And the battle increased that day: and the king was stayed up in his chariot against the Syrians, and died at even: and the blood ran out of the wound into the midst of the chariot.1 Kings 22:35-36. The battle increased that day — There was a sharp fight after this; insomuch that the king, for fear his soldiers should give way, would return into the field, notwithstanding his wounds, and be supported in his chariot, to encourage his army. And died at even — Finding, too late, the truth of Micaiah’s words; and Zedekiah’s horns of iron pushing, not the Syrians, but himself into destruction. And there went a proclamation throughout the host — Probably by Jehoshaphat’s order, with the consent of the chief captains of Israel. Saying, Every man to his city, &c. — It is to no purpose to attempt any thing more: the king is dead, and the battle ended; and therefore every man has liberty to return to his own city and habitation. The Syrians also, it is likely, were content to be gone, having slain their capital enemy. By this proclamation the prediction of Micaiah was exactly fulfilled, according to his vision, 1 Kings 22:17.
And there went a proclamation throughout the host about the going down of the sun, saying, Every man to his city, and every man to his own country.
So the king died, and was brought to Samaria; and they buried the king in Samaria.
And one washed the chariot in the pool of Samaria; and the dogs licked up his blood; and they washed his armour; according unto the word of the LORD which he spake.1 Kings 22:38. The dogs licked up his blood — Together with the water wherewith it was mixed. This circumstance is noticed because it was the accomplishment of one part of Elijah’s prophecy concerning him. Now Naboth’s blood was avenged!
Now the rest of the acts of Ahab, and all that he did, and the ivory house which he made, and all the cities that he built, are they not written in the book of the chronicles of the kings of Israel?1 Kings 22:39. The ivory house which he made — Not that it was wholly made of solid ivory, but the other materials used in building it were covered, or intermixed, or adorned with ivory. It appears by this short history that Ahab would have had some noble qualities in him, if he had not been incurably addicted to idolatry, and other sins and vices.
So Ahab slept with his fathers; and Ahaziah his son reigned in his stead.
And Jehoshaphat the son of Asa began to reign over Judah in the fourth year of Ahab king of Israel.
Jehoshaphat was thirty and five years old when he began to reign; and he reigned twenty and five years in Jerusalem. And his mother's name was Azubah the daughter of Shilhi.1 Kings 22:42. Jehoshaphat was thirty and five years old, &c. — The intention of the writer of this book was principally to give us the history of the kings of the house of David, with which he begins, and then interweaves with it some account of the kings of Israel. Thus having finished the history of Asa, king of Judah, he recounts the affairs of Israel under Ahab; who being dead, he returns to the history of the kings of Judah, who were the chief objects of his attention.

→ **DATA SHOWN**
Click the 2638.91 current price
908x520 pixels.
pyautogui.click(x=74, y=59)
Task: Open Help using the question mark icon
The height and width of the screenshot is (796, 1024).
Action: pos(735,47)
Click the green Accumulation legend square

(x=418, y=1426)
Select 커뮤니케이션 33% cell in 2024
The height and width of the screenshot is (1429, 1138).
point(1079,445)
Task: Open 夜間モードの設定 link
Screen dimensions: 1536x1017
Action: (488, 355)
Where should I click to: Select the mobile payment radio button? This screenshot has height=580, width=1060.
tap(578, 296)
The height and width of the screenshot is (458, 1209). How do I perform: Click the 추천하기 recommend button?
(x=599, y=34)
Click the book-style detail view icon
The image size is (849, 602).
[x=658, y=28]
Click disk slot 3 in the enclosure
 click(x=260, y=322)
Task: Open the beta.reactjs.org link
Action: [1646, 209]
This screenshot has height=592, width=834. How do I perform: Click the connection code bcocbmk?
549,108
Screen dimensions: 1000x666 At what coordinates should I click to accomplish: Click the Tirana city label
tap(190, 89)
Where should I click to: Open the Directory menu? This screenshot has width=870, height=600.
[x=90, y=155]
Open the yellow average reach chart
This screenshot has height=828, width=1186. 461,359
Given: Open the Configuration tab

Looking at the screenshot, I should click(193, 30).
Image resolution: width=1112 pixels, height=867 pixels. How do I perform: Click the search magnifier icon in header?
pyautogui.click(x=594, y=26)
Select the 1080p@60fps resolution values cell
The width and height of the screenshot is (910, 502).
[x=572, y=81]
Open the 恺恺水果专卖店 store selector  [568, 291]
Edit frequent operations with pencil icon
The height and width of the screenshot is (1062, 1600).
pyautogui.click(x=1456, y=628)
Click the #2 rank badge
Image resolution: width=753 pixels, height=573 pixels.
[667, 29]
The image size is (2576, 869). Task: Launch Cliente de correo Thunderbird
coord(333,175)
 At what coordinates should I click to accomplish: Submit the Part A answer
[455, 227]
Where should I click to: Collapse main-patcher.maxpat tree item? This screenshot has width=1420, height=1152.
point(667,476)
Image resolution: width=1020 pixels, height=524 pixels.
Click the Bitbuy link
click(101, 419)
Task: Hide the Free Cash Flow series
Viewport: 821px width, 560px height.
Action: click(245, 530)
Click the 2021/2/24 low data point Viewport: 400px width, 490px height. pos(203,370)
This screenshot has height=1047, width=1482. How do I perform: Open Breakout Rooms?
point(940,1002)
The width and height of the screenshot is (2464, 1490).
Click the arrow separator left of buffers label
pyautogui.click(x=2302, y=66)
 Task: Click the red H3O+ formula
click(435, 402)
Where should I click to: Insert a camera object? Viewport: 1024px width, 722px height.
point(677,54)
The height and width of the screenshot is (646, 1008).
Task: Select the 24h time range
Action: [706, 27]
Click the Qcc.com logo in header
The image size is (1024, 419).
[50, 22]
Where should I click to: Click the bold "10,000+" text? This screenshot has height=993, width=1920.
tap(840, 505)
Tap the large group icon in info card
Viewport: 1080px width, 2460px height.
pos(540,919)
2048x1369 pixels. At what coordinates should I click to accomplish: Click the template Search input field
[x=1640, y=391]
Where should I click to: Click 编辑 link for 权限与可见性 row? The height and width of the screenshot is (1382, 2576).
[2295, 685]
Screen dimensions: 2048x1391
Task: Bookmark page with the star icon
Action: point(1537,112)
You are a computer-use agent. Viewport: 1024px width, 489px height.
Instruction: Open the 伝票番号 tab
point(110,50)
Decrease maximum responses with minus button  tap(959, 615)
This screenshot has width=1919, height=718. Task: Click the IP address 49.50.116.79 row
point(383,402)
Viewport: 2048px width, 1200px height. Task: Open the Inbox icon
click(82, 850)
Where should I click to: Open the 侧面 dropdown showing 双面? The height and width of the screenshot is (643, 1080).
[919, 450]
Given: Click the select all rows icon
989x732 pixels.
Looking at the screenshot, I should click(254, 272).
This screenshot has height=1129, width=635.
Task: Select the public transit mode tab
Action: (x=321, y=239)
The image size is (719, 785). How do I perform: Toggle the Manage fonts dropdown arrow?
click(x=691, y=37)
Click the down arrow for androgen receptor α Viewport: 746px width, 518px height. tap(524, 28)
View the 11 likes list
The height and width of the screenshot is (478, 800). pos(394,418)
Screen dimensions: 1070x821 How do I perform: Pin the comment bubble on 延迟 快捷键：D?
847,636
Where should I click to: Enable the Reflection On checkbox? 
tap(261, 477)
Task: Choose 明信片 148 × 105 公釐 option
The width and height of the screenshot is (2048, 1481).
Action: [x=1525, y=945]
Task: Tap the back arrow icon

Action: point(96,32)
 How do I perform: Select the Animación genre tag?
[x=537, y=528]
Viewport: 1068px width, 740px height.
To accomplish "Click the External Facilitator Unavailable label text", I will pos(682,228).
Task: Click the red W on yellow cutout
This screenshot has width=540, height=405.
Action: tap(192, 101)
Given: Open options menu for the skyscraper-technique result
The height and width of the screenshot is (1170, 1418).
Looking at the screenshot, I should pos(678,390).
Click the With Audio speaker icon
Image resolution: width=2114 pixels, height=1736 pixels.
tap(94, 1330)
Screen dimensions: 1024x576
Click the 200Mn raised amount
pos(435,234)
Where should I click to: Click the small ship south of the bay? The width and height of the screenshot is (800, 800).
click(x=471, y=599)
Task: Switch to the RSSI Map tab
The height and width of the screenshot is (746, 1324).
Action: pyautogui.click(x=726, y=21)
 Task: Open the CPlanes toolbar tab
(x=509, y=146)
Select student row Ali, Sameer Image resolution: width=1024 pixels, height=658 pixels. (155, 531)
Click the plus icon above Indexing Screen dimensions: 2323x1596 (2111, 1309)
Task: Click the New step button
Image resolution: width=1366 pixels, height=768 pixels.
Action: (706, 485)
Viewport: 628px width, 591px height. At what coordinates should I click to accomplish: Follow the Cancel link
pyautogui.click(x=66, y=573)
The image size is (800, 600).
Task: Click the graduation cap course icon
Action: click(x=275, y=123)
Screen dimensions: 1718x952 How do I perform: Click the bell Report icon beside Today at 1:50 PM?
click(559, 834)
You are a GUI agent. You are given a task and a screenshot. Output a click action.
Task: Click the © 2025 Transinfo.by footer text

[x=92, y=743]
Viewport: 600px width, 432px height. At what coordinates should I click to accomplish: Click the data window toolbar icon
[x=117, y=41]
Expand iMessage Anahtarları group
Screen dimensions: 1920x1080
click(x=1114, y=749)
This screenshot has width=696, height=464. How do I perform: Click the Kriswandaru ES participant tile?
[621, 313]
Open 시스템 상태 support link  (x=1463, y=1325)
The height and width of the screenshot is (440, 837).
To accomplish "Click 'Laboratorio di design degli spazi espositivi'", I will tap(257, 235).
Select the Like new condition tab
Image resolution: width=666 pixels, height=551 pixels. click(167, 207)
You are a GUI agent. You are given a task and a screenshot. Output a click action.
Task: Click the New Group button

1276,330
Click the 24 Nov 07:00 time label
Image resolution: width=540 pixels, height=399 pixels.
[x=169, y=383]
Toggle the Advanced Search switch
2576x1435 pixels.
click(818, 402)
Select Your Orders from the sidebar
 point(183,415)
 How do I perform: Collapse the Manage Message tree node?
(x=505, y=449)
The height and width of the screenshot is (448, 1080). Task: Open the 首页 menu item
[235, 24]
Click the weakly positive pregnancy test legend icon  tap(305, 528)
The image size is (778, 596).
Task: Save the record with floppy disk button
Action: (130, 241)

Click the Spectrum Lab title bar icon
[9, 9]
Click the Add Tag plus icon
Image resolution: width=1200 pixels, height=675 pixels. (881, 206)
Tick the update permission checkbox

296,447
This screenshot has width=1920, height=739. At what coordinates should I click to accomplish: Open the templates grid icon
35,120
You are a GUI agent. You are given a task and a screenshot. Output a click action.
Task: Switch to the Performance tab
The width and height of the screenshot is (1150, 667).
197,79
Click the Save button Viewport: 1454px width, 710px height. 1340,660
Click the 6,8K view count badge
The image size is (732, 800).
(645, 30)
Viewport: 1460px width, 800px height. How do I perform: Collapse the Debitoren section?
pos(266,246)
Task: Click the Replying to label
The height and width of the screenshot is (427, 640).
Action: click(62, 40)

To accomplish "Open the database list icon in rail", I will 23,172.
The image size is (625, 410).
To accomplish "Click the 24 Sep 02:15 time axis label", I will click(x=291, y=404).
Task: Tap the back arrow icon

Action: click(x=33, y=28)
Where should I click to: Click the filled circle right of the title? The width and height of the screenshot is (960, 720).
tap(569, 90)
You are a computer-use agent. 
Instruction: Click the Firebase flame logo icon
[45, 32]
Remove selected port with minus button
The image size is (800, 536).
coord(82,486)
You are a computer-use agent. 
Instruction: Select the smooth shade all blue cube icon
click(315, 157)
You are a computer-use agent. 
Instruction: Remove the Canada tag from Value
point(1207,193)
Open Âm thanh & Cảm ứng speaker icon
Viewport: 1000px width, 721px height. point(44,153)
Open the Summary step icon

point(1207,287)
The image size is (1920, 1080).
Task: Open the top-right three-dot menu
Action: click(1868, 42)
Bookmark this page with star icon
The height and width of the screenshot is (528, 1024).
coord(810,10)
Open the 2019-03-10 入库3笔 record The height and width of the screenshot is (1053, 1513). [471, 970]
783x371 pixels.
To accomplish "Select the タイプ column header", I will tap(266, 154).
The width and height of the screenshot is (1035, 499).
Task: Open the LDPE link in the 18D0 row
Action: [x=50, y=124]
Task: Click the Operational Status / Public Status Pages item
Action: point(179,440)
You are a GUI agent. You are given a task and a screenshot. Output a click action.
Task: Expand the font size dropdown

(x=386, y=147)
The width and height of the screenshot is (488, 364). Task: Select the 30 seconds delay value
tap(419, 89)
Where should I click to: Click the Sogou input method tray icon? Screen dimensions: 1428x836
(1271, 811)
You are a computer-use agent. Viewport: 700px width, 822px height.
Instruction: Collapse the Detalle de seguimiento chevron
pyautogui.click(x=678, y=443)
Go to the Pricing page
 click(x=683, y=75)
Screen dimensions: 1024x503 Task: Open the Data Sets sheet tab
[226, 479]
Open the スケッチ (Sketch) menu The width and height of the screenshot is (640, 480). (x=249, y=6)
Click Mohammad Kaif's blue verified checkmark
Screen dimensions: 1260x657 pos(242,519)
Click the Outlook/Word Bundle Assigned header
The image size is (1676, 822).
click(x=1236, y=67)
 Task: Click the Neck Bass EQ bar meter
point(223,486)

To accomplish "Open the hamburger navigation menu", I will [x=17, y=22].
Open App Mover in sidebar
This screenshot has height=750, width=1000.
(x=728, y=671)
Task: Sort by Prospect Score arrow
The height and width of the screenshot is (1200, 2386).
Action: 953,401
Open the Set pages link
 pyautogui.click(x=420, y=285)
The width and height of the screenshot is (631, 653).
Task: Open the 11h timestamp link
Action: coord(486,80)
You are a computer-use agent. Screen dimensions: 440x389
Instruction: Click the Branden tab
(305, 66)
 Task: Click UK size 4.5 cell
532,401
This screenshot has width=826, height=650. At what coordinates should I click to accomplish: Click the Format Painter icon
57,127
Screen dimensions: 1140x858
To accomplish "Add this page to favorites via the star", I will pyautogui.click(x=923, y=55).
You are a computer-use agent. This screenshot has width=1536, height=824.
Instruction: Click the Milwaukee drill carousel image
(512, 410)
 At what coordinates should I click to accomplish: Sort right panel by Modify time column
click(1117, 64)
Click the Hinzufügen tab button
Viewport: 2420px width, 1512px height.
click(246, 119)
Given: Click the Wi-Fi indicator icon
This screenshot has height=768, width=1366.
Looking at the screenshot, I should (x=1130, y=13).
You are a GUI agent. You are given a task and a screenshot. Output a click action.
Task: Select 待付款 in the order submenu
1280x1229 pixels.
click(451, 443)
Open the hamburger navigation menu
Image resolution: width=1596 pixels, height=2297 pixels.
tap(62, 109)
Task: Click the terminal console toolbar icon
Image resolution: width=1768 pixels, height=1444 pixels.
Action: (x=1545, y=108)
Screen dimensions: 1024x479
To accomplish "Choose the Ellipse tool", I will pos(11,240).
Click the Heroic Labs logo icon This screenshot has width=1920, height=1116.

→ **TO-DO LIST**
a – Rewrite the commentary on 1 Kings 22, starting with "Now the rest" and going on through "sins and vices.", substituting "cedar" for "ivory".
b – In the commentary on 1 Kings 22, how old was Jehoshaphat when he began to reign?

→ **EXPECTED RESULTS**
a –
Now the rest of the acts of Ahab, and all that he did, and the cedar house which he made, and all the cities that he built, are they not written in the book of the chronicles of the kings of Israel?1 Kings 22:39. The cedar house which he made — Not that it was wholly made of solid cedar, but the other materials used in building it were covered, or intermixed, or adorned with cedar. It appears by this short history that Ahab would have had some noble qualities in him, if he had not been incurably addicted to idolatry, and other sins and vices.

b – Thirty and five years old.